Processes for the transesterification of fatty alkyl esters using heterogeneous catalysts have been developed. Many of the processes require separation of the catalyst from the system and/or further processing to remove glycerin and/or other by-products of the transesterification process.
U.S. Pat. No. 7,754,643 to Srinivas et al., which is incorporated herein by reference, describes a catalyst and method of use for the transesterification of glycerides, fatty acid esters and cyclic carbonates.

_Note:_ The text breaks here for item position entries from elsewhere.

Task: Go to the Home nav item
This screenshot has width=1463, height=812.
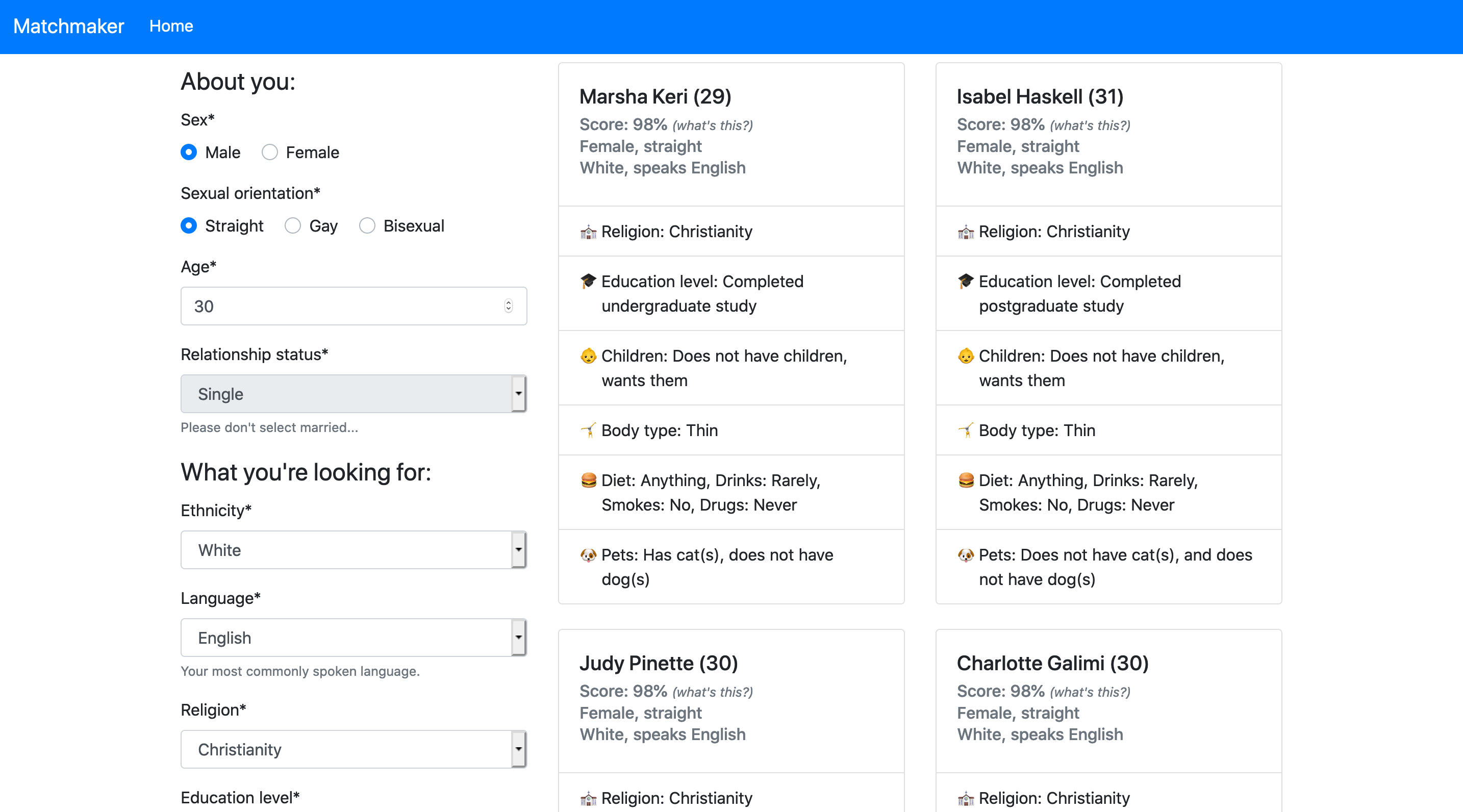Action: point(171,26)
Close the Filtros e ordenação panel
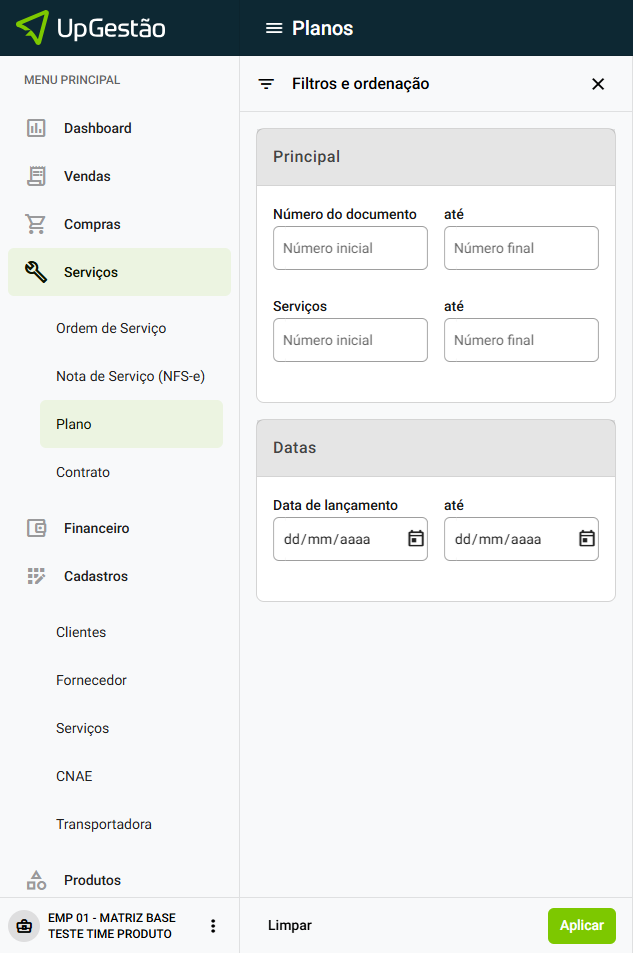The image size is (633, 953). 598,84
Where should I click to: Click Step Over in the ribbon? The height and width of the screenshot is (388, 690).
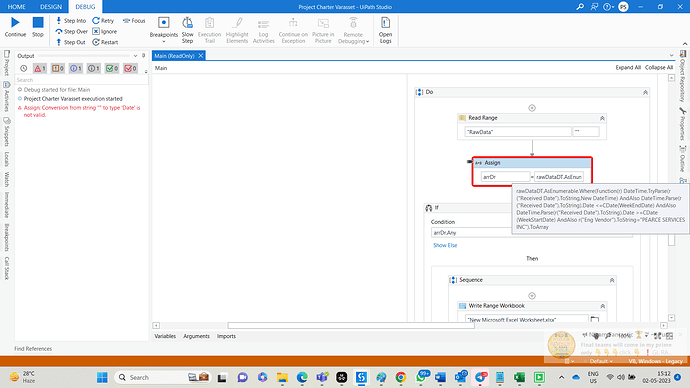[72, 31]
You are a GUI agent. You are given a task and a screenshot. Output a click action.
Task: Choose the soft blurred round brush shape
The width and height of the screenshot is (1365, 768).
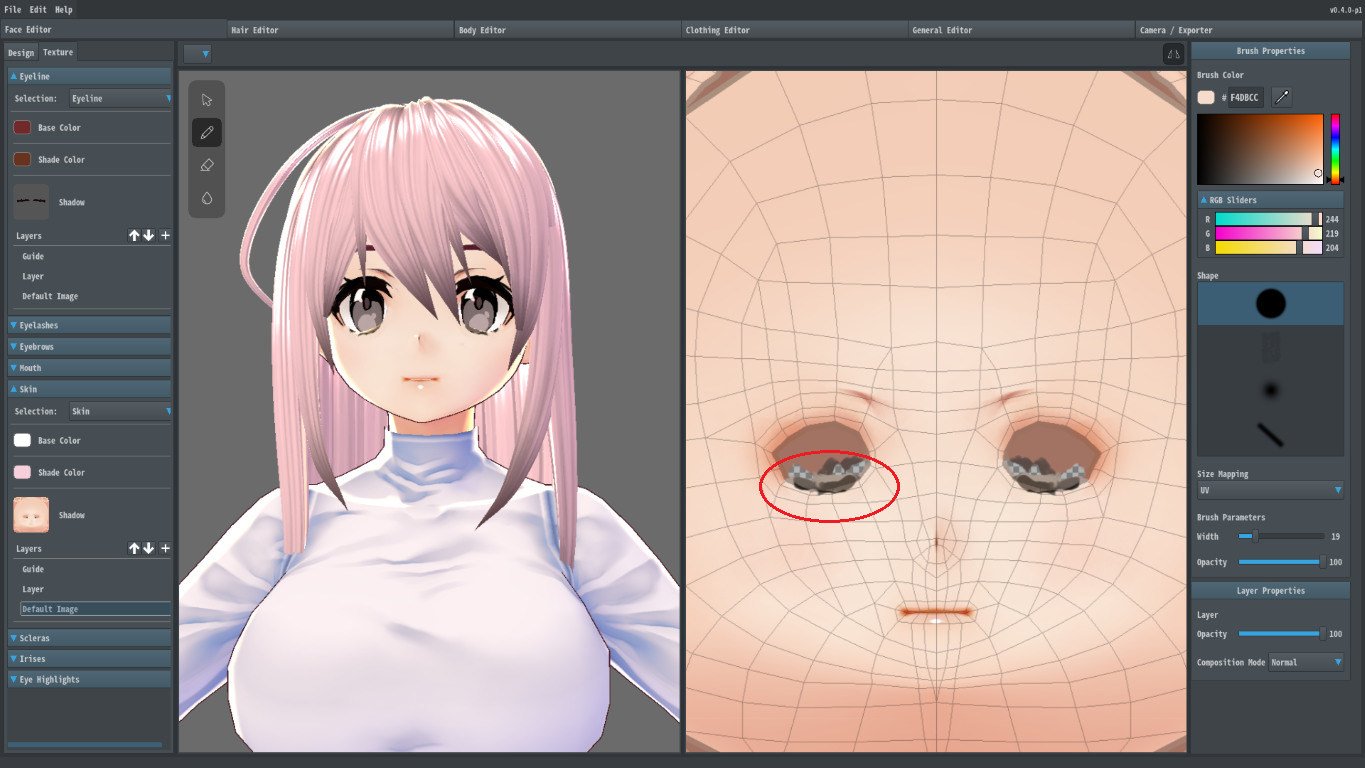click(x=1270, y=390)
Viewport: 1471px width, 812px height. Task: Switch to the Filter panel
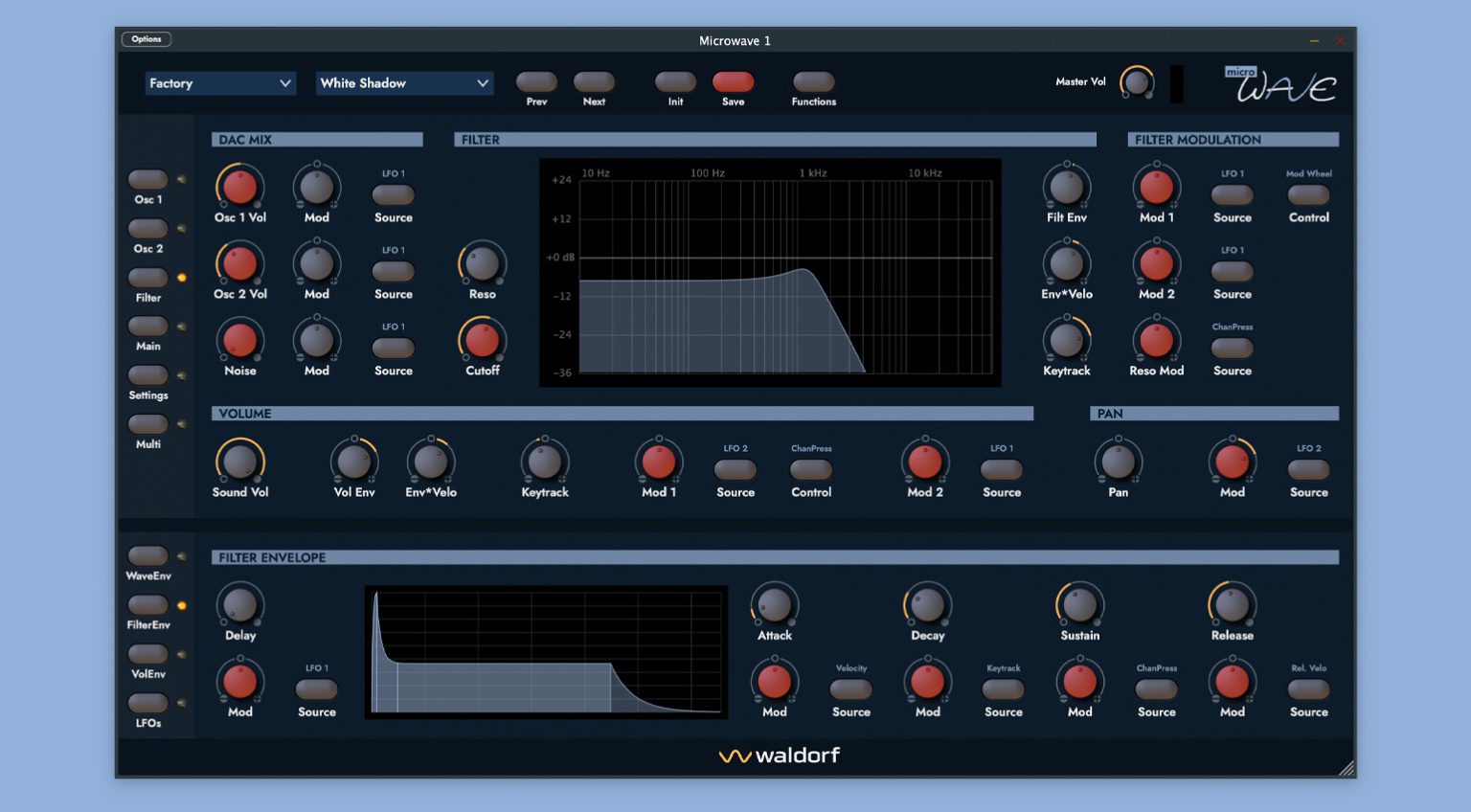click(x=147, y=277)
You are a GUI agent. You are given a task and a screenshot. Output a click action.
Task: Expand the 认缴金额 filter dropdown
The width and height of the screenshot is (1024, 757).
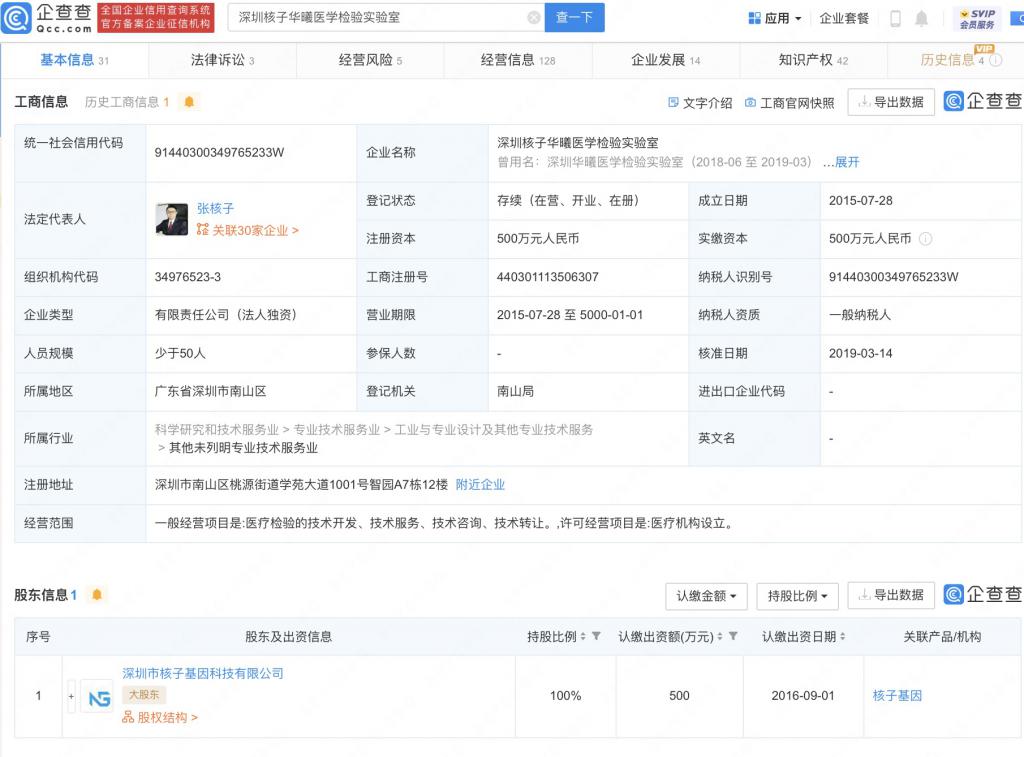709,596
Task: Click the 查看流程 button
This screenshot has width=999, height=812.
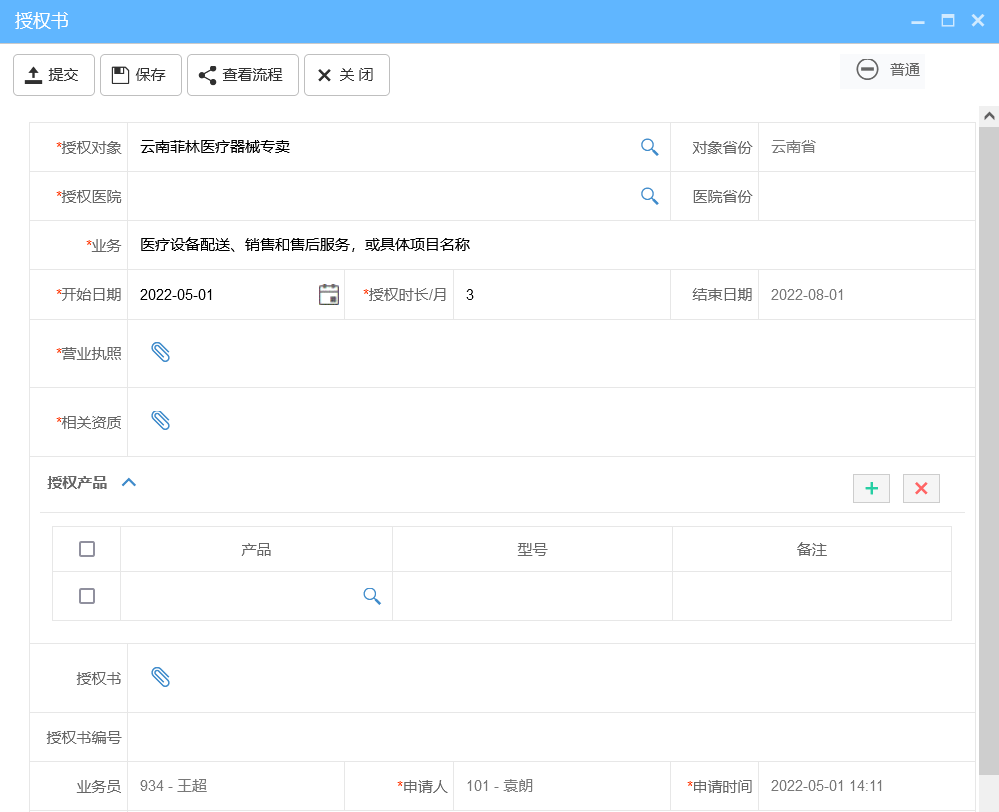Action: (x=242, y=74)
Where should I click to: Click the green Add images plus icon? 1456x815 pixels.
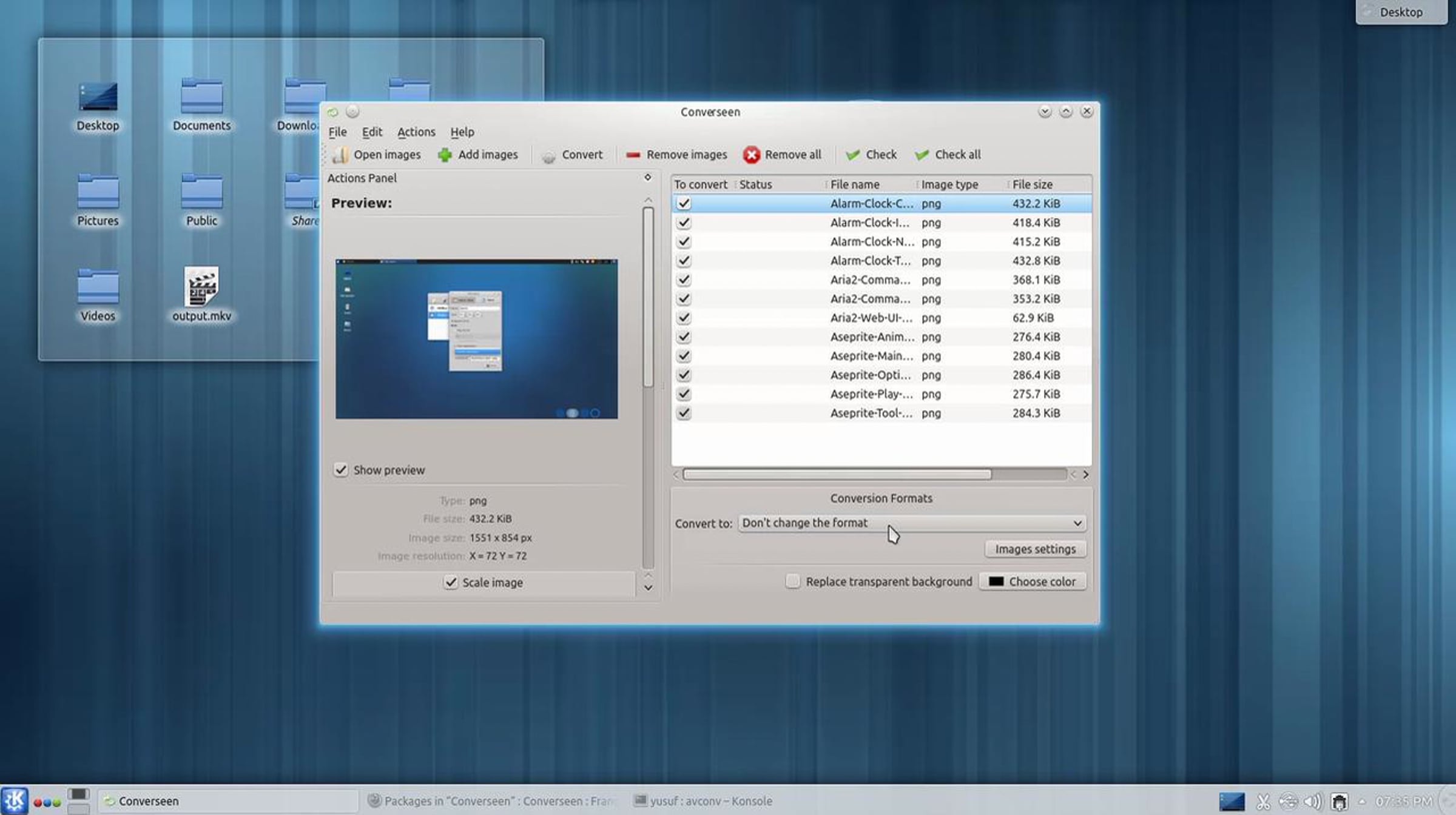[x=445, y=155]
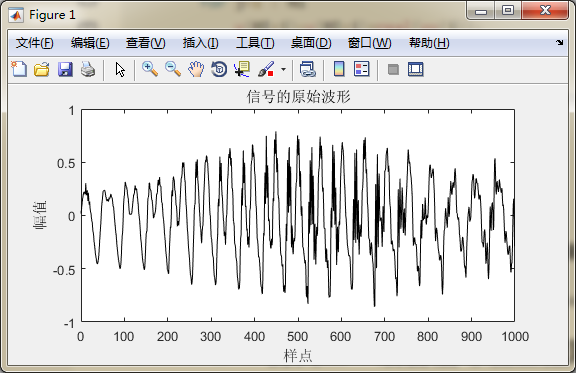Insert legend using the legend icon
The height and width of the screenshot is (373, 576).
point(362,69)
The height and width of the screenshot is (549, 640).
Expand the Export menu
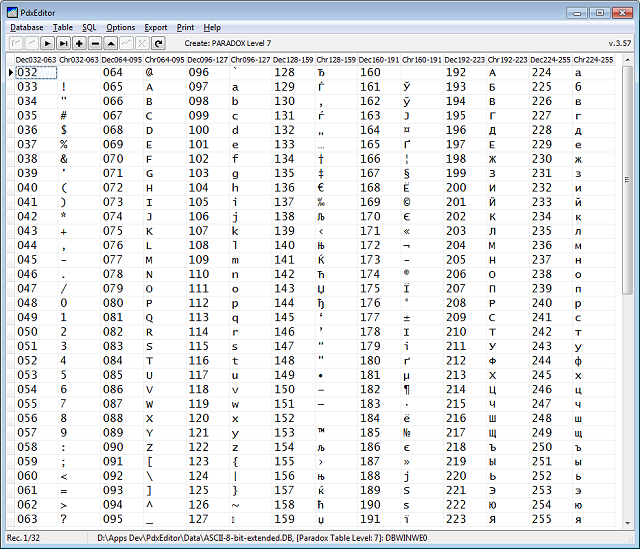click(x=156, y=27)
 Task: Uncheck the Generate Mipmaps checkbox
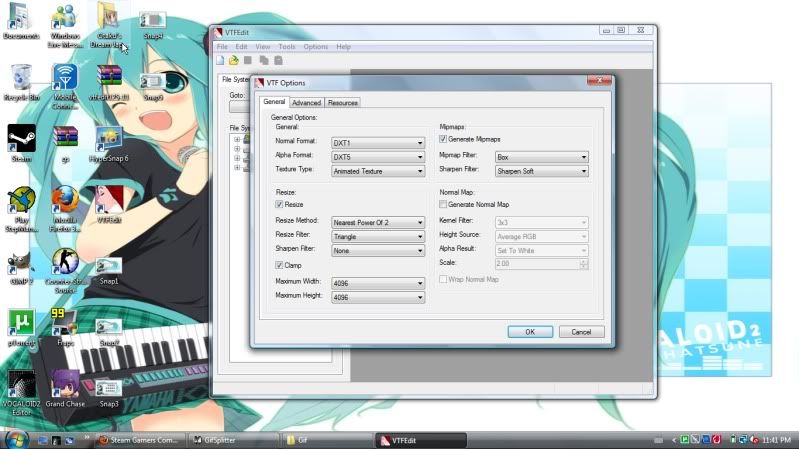coord(443,139)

U.S. Pat. No. 7,482,480 to Srinivas et al., which is incorporated herein by reference, describes a process for the preparation of hydrocarbon fuel that includes contacting fatty acid glycerides with alcohols in the presence of a solid, double metal cyanide catalyst at a temperature in the range of 150° to 200° C. for a period of 2-6 hrs and separating the catalyst from the above said reaction mixture to obtain the desired hydrocarbon fuel.
U.S. Pat. No. 7,842,653 to Darbha et al. describes a batch process for the preparation of lubricants from vegetable oil or fat obtained from animal source that involves a reaction of vegetable oil or fat with an alcohol in the presence of a double metal cyanide catalyst, at a temperature in the range of 150° to 200° C. for a period of 3 to 6 hrs to obtain the desired biolubricant.
International Application Publication No. WO/2009/113079 to Srinivas et al., which is incorporated herein by reference, describes a process for the preparation of biofuels or biofuel additives from glycerol.
U.S. Pat. No. 8,124,801 to Srinivas et al., which is incorporated herein by reference, describes a batch process for the preparation of fatty acid alkyl esters using a catalyst that includes a metal from Group VIB of the Periodic Table, a metal from Group IIIA of the Periodic Table and an element group VA of the Periodic Table.
U.S. Patent Application Publication no. 2010/0108523 to Sams et al., which is incorporated herein by reference, describes removal of glycerin from biodiesel using an electrostatic process.
U.S. Pat. No. 7,531,688 to Fleischer, which is incorporated herein by reference, a method for making fatty acid alkyl esters by reacting fatty acid glycerides with an excess of alcohol in a pressurized environment, where the unreacted alcohol component is separated from the reaction product by a flash purification techniques.
Conventional processing (for example, batch processing) to prepare fatty acid alkyl esters, removal of excess alcohols and other volatile compounds is done by reducing a pressure of the reaction vessel and distilling or flashing the excess alcohol from the reaction vessel until all or substantially all of the alcohol is removed from the reaction vessel, which may cause prolonged heating of the reaction mixture in the presence of the alcohol. Prolonged heating of the reaction product may cause thermal degradation of the fatty acid alkyl esters and/or hydrolysis of the fatty acid alkyl esters. Thus, an efficient method of removing alcohols and/or water from the reaction mixture is highly desired.
As described, many methods and/or catalysts for the transesterification of fatty alkyl acids have been proposed, however, many methods require purification of starting materials, removal of water from the starting fatty alkyl acid, and/or steps to remove by-products formed from the esterification reactions. Hence, an efficient method of transesterifying both edible and non-edible vegetable oils in refined or unrefined forms at mild conditions is highly desirable. Moreover, an efficient method of simultaneously converting free fatty acid contaminants of naturally-derived and sustainably-produced fatty acid glycerides at mild conditions is highly desirable. Such combined methods enable economic benefits and make the bioproducts an economical alternative to petroleum based diesel and lubricants.